[Saved entries]
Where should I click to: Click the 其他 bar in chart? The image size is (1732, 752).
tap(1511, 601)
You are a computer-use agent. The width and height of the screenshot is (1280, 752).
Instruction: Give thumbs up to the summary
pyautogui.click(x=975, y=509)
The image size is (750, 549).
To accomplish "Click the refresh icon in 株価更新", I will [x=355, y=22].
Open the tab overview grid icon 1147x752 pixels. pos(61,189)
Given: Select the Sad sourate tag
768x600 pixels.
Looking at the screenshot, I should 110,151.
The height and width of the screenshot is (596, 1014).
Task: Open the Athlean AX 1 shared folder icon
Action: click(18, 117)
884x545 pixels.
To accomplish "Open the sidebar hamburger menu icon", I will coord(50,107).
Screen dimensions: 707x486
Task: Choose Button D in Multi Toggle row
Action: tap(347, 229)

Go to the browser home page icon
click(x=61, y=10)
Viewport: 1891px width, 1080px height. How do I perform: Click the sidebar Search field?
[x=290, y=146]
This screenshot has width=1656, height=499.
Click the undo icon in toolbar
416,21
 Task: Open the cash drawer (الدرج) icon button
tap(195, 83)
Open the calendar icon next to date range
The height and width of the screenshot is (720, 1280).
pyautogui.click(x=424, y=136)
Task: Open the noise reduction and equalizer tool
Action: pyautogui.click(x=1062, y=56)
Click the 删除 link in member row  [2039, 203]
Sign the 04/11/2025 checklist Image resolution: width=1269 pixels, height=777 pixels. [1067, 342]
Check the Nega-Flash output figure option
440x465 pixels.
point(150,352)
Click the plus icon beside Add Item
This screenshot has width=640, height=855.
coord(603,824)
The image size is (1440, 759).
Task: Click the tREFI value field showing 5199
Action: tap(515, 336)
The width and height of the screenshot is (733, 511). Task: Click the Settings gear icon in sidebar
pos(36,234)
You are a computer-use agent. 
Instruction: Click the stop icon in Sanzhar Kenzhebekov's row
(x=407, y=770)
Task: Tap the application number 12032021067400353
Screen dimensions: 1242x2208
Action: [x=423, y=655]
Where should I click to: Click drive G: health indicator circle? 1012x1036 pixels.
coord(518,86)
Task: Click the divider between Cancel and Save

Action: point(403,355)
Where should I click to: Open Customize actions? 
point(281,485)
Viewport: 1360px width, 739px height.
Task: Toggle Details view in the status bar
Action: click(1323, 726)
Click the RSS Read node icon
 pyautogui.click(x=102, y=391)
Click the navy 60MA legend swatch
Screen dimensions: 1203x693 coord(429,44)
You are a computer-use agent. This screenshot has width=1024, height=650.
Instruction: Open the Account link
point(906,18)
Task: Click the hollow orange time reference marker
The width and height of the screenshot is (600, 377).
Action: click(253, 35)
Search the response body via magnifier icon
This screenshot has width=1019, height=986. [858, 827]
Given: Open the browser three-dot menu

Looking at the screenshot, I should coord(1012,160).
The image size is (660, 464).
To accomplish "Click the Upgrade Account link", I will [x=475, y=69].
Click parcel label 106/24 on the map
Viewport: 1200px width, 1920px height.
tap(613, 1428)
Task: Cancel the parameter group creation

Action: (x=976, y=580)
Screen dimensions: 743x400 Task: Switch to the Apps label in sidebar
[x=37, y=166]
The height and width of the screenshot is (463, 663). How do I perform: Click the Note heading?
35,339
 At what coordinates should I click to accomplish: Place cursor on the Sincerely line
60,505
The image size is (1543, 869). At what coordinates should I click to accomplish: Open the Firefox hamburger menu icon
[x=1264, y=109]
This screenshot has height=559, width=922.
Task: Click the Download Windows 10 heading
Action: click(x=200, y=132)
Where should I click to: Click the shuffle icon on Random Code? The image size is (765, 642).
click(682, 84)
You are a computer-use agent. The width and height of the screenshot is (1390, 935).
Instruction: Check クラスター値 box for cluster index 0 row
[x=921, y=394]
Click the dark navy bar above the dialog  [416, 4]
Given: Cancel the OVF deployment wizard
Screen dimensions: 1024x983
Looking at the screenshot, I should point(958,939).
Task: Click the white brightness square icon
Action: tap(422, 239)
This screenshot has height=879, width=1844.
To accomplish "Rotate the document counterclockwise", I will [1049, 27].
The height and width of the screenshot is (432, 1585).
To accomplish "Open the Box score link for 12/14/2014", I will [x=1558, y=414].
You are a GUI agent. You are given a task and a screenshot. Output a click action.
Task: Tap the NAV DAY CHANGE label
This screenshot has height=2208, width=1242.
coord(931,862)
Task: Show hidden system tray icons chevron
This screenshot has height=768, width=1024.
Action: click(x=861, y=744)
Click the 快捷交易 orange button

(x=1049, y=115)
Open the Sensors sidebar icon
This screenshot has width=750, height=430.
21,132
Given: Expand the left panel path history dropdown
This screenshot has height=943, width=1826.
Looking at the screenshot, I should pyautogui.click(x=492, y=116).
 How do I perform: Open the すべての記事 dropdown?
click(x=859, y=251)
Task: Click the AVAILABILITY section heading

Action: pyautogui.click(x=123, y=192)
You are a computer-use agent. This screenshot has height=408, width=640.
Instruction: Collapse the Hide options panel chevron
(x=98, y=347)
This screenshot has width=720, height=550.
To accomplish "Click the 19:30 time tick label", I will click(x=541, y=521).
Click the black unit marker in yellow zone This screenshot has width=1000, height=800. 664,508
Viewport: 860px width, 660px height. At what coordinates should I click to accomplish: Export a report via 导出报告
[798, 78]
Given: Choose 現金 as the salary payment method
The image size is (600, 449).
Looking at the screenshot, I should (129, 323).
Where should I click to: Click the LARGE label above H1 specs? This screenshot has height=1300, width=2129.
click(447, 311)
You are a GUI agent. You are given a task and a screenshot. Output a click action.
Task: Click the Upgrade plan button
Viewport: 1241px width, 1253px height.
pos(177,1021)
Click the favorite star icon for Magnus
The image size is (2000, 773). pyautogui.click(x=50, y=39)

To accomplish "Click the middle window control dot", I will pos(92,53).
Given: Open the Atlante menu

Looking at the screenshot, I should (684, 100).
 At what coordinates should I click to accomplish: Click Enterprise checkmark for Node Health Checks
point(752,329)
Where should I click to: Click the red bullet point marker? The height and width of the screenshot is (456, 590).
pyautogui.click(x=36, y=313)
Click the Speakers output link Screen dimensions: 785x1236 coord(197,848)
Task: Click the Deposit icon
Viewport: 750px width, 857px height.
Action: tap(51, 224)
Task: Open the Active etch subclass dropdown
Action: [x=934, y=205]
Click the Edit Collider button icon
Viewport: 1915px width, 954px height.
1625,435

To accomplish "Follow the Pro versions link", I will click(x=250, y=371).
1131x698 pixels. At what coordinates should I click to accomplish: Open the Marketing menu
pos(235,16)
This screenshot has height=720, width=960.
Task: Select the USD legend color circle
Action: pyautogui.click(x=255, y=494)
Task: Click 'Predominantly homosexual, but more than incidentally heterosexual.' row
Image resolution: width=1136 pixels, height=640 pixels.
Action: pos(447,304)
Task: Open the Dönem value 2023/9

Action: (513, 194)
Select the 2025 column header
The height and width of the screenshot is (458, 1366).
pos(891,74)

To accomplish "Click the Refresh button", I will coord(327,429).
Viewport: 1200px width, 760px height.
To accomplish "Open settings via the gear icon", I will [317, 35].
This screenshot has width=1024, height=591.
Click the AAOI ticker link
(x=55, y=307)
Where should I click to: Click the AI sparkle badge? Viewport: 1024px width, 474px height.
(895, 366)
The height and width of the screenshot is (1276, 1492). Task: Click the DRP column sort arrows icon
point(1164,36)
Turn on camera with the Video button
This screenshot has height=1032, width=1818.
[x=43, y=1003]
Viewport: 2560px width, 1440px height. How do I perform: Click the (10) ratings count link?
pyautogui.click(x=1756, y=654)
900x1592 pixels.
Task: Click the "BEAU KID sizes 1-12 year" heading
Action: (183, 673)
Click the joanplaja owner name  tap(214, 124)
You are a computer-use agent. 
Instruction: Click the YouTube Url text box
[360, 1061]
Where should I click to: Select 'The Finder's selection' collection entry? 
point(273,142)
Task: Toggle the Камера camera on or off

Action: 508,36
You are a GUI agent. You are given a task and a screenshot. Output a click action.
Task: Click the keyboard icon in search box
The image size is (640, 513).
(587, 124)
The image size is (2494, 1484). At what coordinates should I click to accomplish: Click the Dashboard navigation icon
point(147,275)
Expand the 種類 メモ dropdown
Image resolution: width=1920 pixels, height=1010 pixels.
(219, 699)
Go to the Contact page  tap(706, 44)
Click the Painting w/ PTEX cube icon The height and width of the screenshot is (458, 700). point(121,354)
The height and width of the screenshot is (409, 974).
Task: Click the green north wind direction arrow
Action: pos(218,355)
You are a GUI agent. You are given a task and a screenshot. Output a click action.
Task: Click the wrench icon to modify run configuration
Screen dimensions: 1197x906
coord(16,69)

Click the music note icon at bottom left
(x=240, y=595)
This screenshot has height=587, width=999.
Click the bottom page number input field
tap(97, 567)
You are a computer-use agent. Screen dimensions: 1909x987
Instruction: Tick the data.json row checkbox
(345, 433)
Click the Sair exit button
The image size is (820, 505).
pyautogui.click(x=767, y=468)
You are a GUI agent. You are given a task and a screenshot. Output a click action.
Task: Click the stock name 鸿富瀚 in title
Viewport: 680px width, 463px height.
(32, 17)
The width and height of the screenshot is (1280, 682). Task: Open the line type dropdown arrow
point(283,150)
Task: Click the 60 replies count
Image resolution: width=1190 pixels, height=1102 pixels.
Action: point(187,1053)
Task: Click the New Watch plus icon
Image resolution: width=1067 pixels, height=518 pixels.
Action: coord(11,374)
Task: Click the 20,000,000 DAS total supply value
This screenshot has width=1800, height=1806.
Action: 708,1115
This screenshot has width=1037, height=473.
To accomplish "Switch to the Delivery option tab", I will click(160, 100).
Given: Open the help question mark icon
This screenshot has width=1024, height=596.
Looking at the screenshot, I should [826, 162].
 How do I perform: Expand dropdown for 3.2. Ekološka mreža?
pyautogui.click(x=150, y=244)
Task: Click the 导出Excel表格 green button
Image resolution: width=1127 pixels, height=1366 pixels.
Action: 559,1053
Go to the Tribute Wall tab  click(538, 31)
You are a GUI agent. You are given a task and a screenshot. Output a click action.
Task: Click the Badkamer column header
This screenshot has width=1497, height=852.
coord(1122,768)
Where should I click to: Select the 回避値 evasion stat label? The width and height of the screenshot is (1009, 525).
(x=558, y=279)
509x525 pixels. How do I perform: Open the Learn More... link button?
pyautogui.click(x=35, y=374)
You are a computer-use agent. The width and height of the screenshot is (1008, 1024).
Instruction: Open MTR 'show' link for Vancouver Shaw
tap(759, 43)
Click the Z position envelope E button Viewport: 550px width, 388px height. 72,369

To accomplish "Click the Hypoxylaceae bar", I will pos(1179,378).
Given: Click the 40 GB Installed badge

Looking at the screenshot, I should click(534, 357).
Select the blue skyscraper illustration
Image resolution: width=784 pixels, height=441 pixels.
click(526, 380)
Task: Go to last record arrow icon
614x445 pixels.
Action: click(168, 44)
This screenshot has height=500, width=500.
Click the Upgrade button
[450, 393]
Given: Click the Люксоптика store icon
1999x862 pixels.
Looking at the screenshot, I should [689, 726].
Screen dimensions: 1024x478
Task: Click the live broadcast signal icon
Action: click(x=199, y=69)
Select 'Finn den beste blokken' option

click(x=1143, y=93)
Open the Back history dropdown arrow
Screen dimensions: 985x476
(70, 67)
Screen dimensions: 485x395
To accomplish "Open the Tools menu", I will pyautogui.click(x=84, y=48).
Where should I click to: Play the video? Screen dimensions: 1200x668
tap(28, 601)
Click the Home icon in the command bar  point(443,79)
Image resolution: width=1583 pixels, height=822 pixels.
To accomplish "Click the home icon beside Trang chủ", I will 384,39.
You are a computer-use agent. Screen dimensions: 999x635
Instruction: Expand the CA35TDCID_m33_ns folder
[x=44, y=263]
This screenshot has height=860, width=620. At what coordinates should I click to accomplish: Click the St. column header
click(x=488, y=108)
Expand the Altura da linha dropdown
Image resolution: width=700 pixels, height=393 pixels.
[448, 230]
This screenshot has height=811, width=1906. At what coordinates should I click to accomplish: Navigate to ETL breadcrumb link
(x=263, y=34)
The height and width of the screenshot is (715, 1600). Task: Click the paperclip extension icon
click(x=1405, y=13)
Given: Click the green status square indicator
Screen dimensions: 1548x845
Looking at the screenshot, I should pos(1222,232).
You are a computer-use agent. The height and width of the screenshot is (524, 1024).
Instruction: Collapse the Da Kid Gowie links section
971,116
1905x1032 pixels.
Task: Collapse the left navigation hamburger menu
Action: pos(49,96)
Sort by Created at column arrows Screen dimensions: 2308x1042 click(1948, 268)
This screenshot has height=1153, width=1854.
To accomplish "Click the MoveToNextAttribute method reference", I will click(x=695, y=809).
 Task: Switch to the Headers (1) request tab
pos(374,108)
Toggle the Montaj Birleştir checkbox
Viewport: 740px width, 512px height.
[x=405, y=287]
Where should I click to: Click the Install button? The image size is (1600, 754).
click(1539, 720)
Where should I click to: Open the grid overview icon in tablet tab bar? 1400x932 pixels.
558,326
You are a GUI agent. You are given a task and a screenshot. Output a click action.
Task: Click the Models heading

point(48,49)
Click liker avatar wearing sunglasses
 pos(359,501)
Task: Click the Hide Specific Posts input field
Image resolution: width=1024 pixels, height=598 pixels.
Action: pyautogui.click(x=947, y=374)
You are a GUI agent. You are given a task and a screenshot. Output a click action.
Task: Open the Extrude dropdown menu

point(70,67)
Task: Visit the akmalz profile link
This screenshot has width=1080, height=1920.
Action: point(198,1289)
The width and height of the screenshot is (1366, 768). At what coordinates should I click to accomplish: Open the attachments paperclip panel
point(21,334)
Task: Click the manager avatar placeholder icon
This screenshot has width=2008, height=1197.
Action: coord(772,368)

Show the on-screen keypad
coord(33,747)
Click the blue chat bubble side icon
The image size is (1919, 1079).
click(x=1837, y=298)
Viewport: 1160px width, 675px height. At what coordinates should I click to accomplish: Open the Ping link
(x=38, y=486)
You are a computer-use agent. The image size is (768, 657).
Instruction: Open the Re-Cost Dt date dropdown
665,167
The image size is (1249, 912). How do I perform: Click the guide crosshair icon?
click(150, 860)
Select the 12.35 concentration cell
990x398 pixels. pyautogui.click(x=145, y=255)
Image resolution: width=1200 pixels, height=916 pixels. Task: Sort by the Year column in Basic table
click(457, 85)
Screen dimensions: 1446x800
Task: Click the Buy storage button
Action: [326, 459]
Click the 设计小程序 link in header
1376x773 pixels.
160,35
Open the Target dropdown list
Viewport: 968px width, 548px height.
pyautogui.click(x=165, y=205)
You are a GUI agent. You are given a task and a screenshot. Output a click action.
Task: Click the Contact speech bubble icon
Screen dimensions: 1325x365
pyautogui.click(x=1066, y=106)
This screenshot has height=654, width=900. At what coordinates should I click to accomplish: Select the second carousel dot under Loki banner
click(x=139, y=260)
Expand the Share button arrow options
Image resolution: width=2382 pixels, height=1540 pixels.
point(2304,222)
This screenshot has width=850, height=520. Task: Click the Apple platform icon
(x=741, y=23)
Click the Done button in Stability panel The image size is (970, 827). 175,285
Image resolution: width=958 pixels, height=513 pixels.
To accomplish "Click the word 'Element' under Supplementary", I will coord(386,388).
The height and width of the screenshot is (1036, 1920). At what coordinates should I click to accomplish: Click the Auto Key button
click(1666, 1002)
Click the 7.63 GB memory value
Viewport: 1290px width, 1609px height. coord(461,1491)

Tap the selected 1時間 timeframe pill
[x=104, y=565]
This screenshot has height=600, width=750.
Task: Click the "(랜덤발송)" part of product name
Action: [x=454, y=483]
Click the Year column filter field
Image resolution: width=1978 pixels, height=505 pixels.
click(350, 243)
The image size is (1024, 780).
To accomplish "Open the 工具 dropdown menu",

* The task:
Begin with the line above that has "Image resolution: width=1067" and continue through the line that has "Given: Open the help question mark icon", setting each one down exactly. Stop there.

* Exercise result:
Image resolution: width=1067 pixels, height=518 pixels.
Action: coord(11,374)
Task: Click the 20,000,000 DAS total supply value
This screenshot has width=1800, height=1806.
Action: 708,1115
This screenshot has width=1037, height=473.
To accomplish "Switch to the Delivery option tab", I will click(160, 100).
Given: Open the help question mark icon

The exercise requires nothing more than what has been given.